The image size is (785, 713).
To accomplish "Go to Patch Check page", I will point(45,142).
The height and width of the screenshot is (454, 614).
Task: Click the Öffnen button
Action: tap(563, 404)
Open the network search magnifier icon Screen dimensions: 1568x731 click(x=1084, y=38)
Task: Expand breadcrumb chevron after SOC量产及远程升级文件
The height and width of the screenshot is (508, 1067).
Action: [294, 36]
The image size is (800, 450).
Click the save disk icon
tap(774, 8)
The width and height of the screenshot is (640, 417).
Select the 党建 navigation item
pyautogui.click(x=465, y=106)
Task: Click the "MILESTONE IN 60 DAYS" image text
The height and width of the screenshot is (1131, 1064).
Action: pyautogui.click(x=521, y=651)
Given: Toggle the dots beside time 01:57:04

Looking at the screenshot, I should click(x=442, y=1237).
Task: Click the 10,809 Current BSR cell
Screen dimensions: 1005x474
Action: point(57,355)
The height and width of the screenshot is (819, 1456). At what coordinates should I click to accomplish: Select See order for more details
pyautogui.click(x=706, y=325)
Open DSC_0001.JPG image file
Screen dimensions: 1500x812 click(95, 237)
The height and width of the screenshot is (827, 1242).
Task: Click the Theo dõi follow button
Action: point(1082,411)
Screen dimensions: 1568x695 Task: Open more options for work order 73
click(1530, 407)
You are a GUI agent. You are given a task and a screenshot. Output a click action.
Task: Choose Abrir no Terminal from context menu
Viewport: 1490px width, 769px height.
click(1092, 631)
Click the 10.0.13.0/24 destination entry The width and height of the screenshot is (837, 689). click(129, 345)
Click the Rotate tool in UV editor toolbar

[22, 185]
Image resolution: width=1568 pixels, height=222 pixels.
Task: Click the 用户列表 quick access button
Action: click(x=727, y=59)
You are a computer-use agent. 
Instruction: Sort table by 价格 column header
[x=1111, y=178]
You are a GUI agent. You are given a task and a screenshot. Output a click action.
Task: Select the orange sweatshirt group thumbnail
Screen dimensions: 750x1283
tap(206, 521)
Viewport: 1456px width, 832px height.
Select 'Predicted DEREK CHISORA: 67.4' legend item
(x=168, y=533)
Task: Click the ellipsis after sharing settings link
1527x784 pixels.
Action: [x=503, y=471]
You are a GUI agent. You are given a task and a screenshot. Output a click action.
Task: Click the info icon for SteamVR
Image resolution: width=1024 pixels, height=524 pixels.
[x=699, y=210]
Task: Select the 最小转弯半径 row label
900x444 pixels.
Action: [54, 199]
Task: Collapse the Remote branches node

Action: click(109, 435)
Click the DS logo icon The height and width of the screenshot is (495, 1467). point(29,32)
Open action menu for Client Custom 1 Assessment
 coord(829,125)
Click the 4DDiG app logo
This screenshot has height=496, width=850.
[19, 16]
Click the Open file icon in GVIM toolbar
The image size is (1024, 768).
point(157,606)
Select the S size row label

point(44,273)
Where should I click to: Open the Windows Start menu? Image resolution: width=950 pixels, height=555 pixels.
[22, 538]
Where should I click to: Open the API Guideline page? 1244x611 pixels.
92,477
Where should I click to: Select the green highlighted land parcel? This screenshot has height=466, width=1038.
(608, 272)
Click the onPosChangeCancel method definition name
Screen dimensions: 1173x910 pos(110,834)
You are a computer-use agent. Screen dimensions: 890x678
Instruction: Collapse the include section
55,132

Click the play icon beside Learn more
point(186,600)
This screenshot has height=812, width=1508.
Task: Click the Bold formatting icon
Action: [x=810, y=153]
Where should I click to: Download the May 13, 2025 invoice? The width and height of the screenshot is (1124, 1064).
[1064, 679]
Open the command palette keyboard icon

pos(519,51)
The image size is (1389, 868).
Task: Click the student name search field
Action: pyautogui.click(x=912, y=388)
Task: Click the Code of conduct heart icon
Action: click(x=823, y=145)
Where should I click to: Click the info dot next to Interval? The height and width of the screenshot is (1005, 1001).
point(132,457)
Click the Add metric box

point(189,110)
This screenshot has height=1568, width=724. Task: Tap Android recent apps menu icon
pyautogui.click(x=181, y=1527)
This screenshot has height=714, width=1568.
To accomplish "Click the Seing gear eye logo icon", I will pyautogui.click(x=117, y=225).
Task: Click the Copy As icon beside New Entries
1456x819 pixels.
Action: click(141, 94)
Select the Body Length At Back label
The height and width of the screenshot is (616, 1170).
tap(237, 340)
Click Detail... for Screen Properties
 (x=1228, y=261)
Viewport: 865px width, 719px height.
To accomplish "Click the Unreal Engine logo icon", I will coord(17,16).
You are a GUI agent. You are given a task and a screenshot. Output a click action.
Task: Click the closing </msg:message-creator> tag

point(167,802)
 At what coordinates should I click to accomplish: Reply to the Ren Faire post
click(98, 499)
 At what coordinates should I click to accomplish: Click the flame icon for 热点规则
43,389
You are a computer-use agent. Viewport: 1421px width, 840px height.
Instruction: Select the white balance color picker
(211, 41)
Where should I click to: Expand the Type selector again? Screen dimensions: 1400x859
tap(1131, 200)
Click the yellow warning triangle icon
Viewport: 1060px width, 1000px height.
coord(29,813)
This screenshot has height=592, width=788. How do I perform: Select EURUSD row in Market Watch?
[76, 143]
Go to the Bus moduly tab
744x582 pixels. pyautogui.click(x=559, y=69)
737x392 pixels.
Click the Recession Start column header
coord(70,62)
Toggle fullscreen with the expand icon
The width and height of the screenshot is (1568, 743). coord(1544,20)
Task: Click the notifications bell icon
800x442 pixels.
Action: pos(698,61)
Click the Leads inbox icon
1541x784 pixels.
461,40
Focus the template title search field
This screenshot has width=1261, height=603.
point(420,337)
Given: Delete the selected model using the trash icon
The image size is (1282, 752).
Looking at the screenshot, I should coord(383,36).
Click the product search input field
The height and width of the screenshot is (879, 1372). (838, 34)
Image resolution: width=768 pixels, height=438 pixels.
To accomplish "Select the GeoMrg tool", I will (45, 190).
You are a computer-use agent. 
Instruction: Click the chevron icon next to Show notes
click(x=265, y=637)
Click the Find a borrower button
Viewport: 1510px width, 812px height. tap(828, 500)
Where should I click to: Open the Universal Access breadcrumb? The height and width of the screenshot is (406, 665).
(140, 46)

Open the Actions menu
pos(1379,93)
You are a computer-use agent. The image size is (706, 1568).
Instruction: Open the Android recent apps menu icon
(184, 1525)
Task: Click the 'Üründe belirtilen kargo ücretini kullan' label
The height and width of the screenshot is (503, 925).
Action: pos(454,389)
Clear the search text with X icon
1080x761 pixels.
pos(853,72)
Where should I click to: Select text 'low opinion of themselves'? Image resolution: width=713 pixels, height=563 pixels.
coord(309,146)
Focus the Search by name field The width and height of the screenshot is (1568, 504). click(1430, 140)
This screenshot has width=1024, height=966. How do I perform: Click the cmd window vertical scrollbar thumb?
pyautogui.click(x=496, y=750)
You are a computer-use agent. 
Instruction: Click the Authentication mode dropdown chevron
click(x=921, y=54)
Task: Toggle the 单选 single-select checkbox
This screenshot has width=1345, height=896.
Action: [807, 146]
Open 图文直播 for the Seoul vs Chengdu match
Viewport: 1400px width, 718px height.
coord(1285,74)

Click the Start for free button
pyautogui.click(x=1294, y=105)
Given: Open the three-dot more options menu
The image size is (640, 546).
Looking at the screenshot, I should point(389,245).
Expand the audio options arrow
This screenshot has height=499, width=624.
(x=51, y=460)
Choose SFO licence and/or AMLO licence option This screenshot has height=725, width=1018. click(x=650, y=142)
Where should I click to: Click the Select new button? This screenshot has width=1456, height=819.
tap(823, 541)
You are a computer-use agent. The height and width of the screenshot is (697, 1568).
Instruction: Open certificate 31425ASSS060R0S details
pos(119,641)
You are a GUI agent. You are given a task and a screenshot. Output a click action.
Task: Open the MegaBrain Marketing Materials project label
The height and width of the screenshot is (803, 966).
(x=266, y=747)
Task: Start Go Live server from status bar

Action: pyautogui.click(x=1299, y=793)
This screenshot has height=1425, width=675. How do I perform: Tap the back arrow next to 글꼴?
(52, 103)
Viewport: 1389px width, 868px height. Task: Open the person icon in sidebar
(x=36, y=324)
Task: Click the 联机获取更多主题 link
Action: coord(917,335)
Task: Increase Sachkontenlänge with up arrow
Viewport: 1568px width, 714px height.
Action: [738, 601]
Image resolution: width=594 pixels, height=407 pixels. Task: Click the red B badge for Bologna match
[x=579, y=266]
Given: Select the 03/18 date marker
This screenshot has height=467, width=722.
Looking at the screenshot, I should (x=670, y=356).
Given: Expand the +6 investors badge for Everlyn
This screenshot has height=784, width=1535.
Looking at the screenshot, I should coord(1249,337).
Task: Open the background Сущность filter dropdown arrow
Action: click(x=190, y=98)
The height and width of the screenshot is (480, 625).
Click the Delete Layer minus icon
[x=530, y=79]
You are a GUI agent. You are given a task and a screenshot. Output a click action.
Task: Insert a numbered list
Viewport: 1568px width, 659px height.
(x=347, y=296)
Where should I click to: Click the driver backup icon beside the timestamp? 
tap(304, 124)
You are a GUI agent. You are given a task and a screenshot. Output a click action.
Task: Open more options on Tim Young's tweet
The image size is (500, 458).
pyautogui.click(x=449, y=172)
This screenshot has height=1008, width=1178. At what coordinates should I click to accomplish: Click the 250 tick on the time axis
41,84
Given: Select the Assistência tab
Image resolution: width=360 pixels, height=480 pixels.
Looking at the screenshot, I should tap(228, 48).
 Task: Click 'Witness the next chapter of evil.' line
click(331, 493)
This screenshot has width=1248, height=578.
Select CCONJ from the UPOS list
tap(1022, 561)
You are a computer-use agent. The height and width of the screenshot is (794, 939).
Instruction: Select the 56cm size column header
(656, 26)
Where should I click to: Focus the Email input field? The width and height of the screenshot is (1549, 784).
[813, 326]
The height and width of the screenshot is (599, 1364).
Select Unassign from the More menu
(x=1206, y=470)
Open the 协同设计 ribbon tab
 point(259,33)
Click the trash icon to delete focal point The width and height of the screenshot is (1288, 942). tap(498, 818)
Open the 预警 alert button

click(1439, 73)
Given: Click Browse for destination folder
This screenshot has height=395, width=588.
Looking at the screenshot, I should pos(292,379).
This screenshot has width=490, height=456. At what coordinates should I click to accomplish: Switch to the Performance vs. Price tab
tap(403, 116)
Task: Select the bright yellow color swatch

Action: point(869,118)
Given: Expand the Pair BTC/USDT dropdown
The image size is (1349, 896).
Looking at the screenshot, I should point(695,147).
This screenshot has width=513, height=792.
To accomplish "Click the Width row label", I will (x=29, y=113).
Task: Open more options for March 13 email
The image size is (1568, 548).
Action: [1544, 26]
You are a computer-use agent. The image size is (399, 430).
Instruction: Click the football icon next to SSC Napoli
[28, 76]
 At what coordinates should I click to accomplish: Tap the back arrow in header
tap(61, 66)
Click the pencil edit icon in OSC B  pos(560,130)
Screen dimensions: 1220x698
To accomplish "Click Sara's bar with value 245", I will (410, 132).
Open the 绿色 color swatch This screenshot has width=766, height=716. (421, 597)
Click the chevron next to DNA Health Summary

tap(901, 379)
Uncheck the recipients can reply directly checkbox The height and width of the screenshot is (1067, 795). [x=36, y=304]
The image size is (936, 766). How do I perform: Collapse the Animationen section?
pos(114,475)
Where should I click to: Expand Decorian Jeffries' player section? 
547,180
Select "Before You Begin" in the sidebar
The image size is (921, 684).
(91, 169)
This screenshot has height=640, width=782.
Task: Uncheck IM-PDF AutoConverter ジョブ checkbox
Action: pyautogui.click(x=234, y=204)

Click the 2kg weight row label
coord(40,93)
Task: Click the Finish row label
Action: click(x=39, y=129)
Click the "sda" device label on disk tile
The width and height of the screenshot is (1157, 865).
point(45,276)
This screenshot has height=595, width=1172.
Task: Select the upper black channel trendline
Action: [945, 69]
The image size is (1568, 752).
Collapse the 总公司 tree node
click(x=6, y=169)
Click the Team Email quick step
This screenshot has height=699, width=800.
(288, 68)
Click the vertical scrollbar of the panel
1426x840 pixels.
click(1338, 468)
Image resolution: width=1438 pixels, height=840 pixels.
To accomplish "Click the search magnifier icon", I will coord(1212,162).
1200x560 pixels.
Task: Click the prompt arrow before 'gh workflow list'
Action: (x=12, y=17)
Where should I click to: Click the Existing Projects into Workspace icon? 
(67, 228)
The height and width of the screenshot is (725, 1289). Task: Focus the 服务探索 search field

□ □ □ □

■ **What you should do**
Run a filter over the data above and keep each line that contains the word "after".

■ **Answer to this problem**
Task: Expand breadcrumb chevron after SOC量产及远程升级文件
Task: Click the ellipsis after sharing settings link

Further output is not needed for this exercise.